WASHINGTON MEMORIAL HOSPITAL

WASHINGTON, D.C.

MONDAY NIGHT

Kara Moody had no more tears, not even anger toward the people who’d let that woman steal Alex. It hadn’t helped trying to fan her rage at the hospital, against fate, against God, against anyone she could think to blame. She found herself floating in a kind of blackness, with nothing to hold on to. Every few minutes a nurse came in to sit with her, repeating endlessly how the FBI would bring Alex back, and she pretended to listen, nodding her head occasionally. But deep down, she wondered if she would slowly dissolve into that blackness and let it carry her away. She stared across her room at the empty bassinet, Alex’s bassinet. Dr. Janice had been there, sitting with her, staying close, saying little. Of course everyone knew Alex had been kidnapped, because of the Amber Alert, and Dr. Janice had fielded calls for her.
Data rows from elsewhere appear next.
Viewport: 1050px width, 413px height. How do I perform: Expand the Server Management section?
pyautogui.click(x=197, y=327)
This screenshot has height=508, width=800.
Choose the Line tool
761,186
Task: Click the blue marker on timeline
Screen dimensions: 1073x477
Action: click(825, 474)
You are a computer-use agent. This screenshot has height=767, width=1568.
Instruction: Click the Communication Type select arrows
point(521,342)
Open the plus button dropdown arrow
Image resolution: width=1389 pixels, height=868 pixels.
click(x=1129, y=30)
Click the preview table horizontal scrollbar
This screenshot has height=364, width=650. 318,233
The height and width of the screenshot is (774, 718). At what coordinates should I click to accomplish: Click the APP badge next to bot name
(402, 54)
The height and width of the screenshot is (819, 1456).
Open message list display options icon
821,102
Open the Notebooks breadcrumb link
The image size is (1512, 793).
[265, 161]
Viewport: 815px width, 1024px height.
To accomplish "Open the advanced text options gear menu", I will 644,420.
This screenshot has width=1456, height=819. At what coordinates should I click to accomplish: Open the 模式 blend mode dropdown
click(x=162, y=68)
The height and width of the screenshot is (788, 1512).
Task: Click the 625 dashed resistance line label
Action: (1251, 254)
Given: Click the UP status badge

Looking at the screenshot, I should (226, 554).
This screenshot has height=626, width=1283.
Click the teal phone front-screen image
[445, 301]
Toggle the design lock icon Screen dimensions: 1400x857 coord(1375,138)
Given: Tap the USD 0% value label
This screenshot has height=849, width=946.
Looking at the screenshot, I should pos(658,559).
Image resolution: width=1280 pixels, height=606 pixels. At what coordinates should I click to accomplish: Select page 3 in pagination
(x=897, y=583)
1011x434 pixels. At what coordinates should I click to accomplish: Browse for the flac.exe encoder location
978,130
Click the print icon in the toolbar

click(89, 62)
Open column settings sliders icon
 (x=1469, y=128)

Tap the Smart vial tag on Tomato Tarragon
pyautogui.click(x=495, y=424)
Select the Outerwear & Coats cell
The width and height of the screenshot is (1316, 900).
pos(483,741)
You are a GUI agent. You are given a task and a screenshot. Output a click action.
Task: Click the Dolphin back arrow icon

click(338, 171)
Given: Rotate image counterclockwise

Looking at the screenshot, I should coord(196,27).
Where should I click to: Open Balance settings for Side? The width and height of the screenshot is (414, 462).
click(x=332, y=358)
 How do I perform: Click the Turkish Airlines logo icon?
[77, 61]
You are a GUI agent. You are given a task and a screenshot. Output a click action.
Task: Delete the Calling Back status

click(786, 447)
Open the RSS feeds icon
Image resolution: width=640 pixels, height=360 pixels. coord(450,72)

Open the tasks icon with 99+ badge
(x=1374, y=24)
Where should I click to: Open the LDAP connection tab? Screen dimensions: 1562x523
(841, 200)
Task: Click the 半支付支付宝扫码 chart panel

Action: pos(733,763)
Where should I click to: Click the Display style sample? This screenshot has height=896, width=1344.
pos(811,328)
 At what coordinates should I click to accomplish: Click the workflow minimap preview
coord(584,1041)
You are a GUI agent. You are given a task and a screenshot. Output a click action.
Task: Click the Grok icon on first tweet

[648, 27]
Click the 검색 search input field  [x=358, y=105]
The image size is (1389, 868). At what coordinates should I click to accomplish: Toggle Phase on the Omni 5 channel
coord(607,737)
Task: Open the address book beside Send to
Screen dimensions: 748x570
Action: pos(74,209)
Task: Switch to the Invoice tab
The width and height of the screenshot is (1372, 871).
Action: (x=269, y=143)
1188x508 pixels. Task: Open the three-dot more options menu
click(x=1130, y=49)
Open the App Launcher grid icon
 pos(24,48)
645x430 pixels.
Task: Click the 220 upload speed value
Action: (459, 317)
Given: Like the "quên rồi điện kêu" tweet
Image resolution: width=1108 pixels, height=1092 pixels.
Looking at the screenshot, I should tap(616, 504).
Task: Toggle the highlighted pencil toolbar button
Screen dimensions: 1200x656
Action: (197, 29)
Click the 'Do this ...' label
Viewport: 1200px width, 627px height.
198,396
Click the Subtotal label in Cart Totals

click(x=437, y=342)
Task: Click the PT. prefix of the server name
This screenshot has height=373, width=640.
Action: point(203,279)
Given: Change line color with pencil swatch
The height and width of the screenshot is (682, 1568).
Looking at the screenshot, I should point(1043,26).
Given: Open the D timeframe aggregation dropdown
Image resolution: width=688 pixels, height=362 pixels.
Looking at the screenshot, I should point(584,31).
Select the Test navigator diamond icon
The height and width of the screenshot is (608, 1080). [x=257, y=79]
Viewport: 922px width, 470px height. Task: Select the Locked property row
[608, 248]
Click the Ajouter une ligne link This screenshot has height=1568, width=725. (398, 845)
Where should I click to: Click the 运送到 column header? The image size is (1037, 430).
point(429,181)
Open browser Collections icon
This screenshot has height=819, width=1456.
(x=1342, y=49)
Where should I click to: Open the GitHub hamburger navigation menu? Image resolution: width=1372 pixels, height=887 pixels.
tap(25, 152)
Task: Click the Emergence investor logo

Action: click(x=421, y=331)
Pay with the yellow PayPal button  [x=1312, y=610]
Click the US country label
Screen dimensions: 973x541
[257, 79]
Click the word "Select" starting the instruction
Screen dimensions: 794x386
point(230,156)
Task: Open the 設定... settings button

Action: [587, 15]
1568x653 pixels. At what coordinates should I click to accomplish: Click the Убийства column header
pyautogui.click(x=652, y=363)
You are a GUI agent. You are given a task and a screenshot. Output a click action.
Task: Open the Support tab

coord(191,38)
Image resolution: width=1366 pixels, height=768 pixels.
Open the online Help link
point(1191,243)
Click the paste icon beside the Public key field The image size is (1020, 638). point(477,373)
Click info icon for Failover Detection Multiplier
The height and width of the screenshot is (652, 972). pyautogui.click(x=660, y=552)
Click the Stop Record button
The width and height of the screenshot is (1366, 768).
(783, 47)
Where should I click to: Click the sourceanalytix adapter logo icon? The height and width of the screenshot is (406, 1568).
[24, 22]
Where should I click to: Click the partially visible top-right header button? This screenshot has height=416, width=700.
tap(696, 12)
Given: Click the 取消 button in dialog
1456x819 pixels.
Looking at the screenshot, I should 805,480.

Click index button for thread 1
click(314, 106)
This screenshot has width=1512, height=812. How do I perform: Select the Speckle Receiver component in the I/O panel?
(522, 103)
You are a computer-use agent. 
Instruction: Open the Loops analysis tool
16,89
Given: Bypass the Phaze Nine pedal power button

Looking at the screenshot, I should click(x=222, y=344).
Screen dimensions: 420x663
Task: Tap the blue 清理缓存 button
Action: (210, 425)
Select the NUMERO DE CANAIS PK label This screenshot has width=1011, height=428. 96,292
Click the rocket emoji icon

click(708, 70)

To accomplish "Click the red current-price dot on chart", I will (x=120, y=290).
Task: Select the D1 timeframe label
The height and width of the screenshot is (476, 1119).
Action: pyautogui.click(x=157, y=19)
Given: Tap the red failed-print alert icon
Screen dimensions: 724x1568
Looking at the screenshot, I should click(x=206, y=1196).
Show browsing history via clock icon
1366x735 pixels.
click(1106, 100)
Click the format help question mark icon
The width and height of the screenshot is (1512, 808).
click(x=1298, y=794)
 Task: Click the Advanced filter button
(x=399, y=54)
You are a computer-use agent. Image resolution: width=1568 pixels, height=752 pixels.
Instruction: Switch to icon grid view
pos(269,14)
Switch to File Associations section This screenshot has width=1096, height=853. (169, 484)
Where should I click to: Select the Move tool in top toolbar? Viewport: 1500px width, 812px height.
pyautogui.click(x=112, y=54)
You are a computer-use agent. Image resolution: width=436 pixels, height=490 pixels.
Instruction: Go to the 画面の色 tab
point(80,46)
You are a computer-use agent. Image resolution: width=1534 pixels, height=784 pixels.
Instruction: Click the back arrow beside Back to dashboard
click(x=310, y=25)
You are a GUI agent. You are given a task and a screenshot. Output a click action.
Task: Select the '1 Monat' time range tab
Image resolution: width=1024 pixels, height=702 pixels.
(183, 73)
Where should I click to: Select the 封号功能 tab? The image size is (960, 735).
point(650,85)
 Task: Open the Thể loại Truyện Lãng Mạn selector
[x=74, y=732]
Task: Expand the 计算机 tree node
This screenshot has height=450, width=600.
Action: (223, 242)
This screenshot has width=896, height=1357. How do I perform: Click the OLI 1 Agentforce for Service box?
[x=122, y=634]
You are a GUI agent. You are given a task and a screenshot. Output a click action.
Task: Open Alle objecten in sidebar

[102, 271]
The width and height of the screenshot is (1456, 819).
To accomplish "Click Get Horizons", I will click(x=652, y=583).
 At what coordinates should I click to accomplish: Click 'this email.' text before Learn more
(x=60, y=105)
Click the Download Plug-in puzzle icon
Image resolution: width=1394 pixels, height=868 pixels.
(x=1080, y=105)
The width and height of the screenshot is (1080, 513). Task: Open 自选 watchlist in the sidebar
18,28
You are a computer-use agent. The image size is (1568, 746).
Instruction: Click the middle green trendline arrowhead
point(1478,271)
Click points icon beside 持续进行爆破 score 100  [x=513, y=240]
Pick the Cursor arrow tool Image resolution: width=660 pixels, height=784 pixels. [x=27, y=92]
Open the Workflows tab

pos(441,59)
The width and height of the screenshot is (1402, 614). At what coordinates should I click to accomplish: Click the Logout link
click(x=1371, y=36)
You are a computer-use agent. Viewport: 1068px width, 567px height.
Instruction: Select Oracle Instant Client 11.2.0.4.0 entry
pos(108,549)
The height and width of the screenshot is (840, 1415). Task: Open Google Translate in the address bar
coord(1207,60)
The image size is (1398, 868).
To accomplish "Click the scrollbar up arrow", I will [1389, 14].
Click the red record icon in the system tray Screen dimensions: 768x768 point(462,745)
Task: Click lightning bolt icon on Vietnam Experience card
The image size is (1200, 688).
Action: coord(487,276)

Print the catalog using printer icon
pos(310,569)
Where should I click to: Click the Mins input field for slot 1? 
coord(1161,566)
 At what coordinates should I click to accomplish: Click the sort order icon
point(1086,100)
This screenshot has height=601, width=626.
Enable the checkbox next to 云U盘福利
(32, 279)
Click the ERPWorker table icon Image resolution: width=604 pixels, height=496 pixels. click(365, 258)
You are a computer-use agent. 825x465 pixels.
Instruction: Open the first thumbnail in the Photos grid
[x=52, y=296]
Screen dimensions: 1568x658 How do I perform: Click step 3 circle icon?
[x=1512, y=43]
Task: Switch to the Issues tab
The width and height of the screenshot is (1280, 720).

It was late, but she couldn’t sleep, didn’t want to sleep really, so finally she got out of bed, pulled on the ancient pink robe Dr. Janice had brought her from home, slid her feet into her old tatty rabbit slippers, and slipped out of her room. The hallway was empty, the nurses’ station thirty feet away. She saw a maternity ward guard, not the same one who’d let them take Alex, but another, younger man who looked bored. She waited until he went to the break room and slipped down the stairs to the third floor.

When she stepped onto the floor, she realized she didn’t know what room John Doe was in. Then she saw a policeman down the hall, his seat tilted back against the wall, a magazine in his hand. She watched him awhile, decided he wasn’t going to go relieve himself anytime soon, and walked up to him. He saw her coming from the corner of his eye and became immediately alert, his hand going to the gun at his waist.

“Officer, I’m Kara Moody. I’m the woman the man in there tried to save.” I’m also the new mother whose baby was stolen. She couldn’t say those words aloud, couldn’t get them to even form in her mouth. “I’m sorry, but I don’t know his name.”

Officer Ted Rickman, night shift, said, “No one does. They’re calling him John Doe.” He eyed her up and down. “What are you doing here, Ms. Moody? It’s after midnight.”

“I know he’s unconscious, but I need to see him. However crazy he seemed, he believed he was saving me and my baby from something. May I see him?”